Typical event types include response.created, response.output_text.delta, and response.completed.
curl -N https://api.abliteration.ai/v1/responses \
-H "Authorization: Bearer $ABLIT_KEY" \
-H "Content-Type: application/json" \
-d '{
"model": "abliterated-model",
"input": "Write a five-word greeting.",
"stream": true
}'
event: response.created
data: {"type":"response.created","response":{"id":"resp_abc123","object":"response","status":"in_progress","model":"abliterated-model","output":[]}}
event: response.output_text.delta
data: {"type":"response.output_text.delta","delta":"Hello from abliteration.ai"}
event: response.completed
data: {"type":"response.completed","response":{"id":"resp_abc123","object":"response","status":"completed","model":"abliterated-model"}}Rate limits
#Limits are enforced per user in a rolling 60-second window.
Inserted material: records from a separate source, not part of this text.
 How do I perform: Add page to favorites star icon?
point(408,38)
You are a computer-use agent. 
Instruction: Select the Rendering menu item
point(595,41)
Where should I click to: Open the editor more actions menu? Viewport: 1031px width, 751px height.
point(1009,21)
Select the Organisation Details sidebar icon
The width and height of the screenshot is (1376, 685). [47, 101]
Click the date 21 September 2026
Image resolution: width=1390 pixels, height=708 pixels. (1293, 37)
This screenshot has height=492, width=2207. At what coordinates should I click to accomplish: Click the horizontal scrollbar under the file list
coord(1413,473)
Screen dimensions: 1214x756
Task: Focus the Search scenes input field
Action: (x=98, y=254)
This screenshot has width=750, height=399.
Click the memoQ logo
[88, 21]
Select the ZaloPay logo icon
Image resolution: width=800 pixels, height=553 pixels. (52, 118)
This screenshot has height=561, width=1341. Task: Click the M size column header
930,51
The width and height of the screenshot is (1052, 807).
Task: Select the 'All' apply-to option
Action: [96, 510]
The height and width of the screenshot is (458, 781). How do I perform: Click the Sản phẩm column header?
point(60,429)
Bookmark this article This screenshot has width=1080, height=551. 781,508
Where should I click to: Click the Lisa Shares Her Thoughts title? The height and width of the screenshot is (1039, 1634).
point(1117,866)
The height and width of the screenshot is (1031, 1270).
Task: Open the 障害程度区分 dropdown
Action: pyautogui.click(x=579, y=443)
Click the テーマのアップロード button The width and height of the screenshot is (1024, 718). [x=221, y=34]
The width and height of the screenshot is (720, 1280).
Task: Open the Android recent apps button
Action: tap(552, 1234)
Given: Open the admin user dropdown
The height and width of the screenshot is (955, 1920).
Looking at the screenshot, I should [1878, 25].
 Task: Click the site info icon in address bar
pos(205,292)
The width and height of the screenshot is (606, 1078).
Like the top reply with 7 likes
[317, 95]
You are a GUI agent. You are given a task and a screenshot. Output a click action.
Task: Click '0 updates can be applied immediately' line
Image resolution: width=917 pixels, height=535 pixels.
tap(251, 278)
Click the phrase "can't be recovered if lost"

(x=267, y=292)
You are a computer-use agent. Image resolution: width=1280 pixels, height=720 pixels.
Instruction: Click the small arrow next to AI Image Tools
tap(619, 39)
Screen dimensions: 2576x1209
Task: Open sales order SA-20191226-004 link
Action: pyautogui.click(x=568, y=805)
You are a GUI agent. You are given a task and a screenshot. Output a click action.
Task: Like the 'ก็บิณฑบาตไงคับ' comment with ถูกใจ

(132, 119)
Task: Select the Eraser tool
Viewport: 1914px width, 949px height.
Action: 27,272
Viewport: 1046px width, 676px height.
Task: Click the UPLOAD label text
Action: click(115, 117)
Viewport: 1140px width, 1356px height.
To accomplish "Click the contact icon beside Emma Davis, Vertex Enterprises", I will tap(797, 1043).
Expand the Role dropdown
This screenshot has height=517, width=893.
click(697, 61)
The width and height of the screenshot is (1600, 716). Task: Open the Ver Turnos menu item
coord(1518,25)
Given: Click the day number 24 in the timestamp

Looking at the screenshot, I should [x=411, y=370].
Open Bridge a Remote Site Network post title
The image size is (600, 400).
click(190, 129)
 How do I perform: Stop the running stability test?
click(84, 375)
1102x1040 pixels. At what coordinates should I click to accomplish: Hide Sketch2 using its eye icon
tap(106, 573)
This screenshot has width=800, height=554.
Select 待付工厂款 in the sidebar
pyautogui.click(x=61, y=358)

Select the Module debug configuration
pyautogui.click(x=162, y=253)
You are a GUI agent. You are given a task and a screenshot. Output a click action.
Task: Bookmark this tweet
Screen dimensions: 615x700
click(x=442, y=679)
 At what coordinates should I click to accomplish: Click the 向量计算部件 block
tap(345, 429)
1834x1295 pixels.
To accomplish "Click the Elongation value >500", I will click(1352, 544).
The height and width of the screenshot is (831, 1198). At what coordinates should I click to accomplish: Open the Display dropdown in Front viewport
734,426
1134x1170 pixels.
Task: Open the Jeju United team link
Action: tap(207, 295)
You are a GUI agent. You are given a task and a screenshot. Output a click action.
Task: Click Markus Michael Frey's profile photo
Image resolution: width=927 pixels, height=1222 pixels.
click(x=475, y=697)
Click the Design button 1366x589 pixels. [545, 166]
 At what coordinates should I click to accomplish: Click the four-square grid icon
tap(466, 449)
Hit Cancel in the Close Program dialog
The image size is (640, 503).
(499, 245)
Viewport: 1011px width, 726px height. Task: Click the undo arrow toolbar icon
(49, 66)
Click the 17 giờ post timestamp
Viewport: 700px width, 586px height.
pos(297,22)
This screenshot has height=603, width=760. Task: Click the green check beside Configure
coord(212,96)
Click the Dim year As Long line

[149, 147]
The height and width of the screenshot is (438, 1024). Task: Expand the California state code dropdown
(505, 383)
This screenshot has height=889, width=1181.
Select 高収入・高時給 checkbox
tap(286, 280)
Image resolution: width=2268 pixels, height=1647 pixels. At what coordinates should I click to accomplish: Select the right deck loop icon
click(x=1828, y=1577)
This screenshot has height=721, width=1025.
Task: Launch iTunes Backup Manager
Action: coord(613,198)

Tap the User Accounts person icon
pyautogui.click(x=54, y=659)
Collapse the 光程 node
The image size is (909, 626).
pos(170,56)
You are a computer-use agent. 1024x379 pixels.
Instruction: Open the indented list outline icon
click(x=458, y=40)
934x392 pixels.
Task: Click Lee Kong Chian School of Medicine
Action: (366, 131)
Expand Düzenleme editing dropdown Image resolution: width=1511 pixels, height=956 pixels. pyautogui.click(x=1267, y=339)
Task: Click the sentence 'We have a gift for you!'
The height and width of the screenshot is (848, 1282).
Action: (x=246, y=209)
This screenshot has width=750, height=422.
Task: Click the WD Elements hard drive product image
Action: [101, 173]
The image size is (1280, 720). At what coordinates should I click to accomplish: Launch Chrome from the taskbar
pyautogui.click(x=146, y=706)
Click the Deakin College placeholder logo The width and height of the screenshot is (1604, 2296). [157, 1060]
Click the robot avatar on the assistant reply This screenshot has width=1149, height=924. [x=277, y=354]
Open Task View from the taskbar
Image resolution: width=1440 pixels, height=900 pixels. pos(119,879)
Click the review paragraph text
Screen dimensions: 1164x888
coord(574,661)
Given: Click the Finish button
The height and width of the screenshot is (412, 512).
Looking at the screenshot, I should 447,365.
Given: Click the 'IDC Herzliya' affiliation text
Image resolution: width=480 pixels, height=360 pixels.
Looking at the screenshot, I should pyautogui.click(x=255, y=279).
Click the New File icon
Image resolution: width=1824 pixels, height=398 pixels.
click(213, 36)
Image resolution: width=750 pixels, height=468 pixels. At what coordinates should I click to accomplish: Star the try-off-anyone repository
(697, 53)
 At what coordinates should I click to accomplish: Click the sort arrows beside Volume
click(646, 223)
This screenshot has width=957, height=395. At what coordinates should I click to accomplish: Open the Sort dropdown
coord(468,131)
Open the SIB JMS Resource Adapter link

Exceeding the limit returns 429 with a Retry-After header.
- API key callers: 120 requests per 60-second window.
- UI / JWT callers: 30 requests per 60-second window.
- Rate-limiter failures are fail-open — requests are allowed but the incident is logged.
Credit metering
#Each call consumes credits based on total tokens (input + output). Credits are deducted after the response completes.
- Minimum charge is 1 credit per call.
- Credits per call:
ceil(total_tokens / 500). - Pricing: ~$5 per 1 M tokens. See the pricing page for current plans.
- Anonymous free-tier calls do not consume credits.
- If credits are insufficient, the endpoint returns
402.
Developer tools
#Machine-readable specs and ready-made collections for faster integration.
- OpenAPI 3.0 spec — import into Swagger UI, Redocly, or any OpenAPI-compatible tool.
- Well-known OpenAPI discovery —
/.well-known/openapi.jsonfor automated tooling. - Postman collection & OpenAPI guide — pre-built Postman collection with environment variables.
- OpenAI compatibility guide — migrate existing OpenAI clients with a base URL swap.
Common errors & fixes
- 401 Unauthorized: Check that your API key is set and sent as a Bearer token.
- 404 Not Found: Make sure the base URL ends with /v1 and you call /chat/completions.
- 400 Bad Request: Verify the model id and that messages are an array of { role, content } objects.
- 429 Rate limit: Back off and retry. Use the Retry-After header for pacing.